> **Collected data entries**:
#####
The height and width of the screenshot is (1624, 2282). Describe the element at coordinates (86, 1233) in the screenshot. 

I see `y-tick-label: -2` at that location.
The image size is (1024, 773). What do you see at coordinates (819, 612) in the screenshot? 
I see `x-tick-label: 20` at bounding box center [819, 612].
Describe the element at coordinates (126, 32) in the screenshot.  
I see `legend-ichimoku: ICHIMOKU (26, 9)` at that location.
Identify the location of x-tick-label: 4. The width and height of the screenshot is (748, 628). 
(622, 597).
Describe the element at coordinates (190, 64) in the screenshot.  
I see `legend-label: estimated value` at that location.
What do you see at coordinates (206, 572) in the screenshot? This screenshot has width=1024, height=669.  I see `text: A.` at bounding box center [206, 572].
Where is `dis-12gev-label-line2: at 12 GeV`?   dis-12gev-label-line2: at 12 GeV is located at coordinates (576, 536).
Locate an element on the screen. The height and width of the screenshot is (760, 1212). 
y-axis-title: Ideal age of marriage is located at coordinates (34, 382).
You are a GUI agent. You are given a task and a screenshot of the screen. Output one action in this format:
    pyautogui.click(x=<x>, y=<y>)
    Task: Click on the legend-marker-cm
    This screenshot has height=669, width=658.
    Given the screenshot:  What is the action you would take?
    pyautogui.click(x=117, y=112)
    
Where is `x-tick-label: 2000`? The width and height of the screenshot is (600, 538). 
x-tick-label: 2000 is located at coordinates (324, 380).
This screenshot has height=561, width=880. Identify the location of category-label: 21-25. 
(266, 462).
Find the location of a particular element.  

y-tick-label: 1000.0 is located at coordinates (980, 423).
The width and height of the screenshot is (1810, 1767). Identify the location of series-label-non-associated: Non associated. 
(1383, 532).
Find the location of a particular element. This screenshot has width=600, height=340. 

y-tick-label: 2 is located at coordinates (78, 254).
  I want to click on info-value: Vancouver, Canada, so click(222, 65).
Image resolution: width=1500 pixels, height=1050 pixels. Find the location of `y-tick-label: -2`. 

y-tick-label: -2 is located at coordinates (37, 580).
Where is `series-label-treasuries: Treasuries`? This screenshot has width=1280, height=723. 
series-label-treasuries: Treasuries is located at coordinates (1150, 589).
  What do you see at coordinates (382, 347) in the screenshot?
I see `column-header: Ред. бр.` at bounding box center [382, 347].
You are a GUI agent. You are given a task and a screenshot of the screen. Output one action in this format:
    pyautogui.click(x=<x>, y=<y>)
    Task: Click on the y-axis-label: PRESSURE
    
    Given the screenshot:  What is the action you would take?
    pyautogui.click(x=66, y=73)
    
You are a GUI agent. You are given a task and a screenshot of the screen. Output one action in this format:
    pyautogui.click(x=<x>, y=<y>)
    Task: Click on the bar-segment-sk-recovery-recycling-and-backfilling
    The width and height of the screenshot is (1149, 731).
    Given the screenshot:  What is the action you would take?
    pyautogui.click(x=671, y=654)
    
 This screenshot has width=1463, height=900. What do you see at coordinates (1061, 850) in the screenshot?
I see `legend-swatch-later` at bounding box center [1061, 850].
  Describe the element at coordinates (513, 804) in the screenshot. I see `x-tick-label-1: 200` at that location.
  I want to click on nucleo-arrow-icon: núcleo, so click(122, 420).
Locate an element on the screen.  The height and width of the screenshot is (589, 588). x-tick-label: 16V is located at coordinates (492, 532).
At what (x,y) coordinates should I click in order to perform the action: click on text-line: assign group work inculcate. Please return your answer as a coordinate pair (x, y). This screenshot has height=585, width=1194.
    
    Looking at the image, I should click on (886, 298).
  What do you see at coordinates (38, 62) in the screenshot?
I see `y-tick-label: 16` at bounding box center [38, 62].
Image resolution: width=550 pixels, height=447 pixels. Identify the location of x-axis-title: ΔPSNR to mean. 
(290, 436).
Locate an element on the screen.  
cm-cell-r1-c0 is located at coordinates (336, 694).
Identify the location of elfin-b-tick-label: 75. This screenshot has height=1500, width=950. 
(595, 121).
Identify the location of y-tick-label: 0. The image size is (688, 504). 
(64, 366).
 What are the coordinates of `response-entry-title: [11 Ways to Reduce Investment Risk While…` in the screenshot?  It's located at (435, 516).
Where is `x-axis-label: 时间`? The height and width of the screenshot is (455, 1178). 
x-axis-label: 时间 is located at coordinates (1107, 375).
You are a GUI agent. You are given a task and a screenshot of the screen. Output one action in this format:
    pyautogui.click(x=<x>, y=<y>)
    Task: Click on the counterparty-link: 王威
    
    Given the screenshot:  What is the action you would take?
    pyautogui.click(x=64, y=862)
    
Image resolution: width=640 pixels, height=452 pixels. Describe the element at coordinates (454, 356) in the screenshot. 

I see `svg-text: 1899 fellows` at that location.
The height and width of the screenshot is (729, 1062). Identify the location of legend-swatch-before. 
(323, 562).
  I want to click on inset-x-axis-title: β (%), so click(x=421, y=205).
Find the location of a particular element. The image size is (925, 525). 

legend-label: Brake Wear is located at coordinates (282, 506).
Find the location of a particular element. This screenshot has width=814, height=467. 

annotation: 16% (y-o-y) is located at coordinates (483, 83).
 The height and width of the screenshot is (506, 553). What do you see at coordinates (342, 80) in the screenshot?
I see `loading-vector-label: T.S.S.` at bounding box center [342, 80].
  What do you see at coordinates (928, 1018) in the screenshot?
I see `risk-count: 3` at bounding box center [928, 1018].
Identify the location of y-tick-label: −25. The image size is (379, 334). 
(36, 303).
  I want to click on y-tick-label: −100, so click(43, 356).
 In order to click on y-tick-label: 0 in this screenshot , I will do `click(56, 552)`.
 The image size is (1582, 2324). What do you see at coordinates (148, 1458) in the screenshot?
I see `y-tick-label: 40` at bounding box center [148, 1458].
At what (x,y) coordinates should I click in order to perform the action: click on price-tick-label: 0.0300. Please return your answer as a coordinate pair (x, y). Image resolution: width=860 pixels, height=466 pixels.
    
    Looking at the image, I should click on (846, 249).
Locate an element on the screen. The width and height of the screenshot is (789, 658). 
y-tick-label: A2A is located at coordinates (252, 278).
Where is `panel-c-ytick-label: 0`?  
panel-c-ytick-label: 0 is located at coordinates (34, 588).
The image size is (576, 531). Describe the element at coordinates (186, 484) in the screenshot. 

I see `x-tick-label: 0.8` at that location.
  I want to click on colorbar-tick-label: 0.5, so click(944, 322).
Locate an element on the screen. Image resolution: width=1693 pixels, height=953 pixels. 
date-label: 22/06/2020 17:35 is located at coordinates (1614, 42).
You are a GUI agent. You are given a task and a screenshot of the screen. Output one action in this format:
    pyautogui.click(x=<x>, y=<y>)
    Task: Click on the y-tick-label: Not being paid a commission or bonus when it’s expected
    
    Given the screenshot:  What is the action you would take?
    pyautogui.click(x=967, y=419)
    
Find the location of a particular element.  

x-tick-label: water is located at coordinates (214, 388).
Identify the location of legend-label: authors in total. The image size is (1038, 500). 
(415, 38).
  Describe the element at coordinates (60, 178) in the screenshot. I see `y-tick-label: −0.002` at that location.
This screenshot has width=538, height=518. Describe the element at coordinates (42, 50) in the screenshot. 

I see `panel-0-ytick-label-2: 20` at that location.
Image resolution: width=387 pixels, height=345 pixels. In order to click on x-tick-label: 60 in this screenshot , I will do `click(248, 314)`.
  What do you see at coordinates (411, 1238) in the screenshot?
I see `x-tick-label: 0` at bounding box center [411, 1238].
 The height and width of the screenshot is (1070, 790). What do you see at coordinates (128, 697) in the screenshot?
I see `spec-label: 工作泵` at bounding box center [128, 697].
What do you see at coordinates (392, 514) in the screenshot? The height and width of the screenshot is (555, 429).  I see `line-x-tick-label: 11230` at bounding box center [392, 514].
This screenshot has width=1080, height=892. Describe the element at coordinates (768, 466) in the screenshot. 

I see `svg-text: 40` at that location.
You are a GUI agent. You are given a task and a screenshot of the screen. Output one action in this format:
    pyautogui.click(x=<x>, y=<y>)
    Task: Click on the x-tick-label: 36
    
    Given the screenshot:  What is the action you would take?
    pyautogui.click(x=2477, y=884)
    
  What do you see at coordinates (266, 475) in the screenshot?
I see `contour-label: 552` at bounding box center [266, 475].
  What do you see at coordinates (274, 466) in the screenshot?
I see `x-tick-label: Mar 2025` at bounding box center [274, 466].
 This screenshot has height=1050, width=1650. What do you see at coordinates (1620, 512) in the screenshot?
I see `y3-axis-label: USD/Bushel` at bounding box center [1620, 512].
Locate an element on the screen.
#####
> **Assignment**:
Copy out each line of the items above that contains the string "treasuries".

> **Exercise answer**:
Where is `series-label-treasuries: Treasuries`? This screenshot has width=1280, height=723. 
series-label-treasuries: Treasuries is located at coordinates (1150, 589).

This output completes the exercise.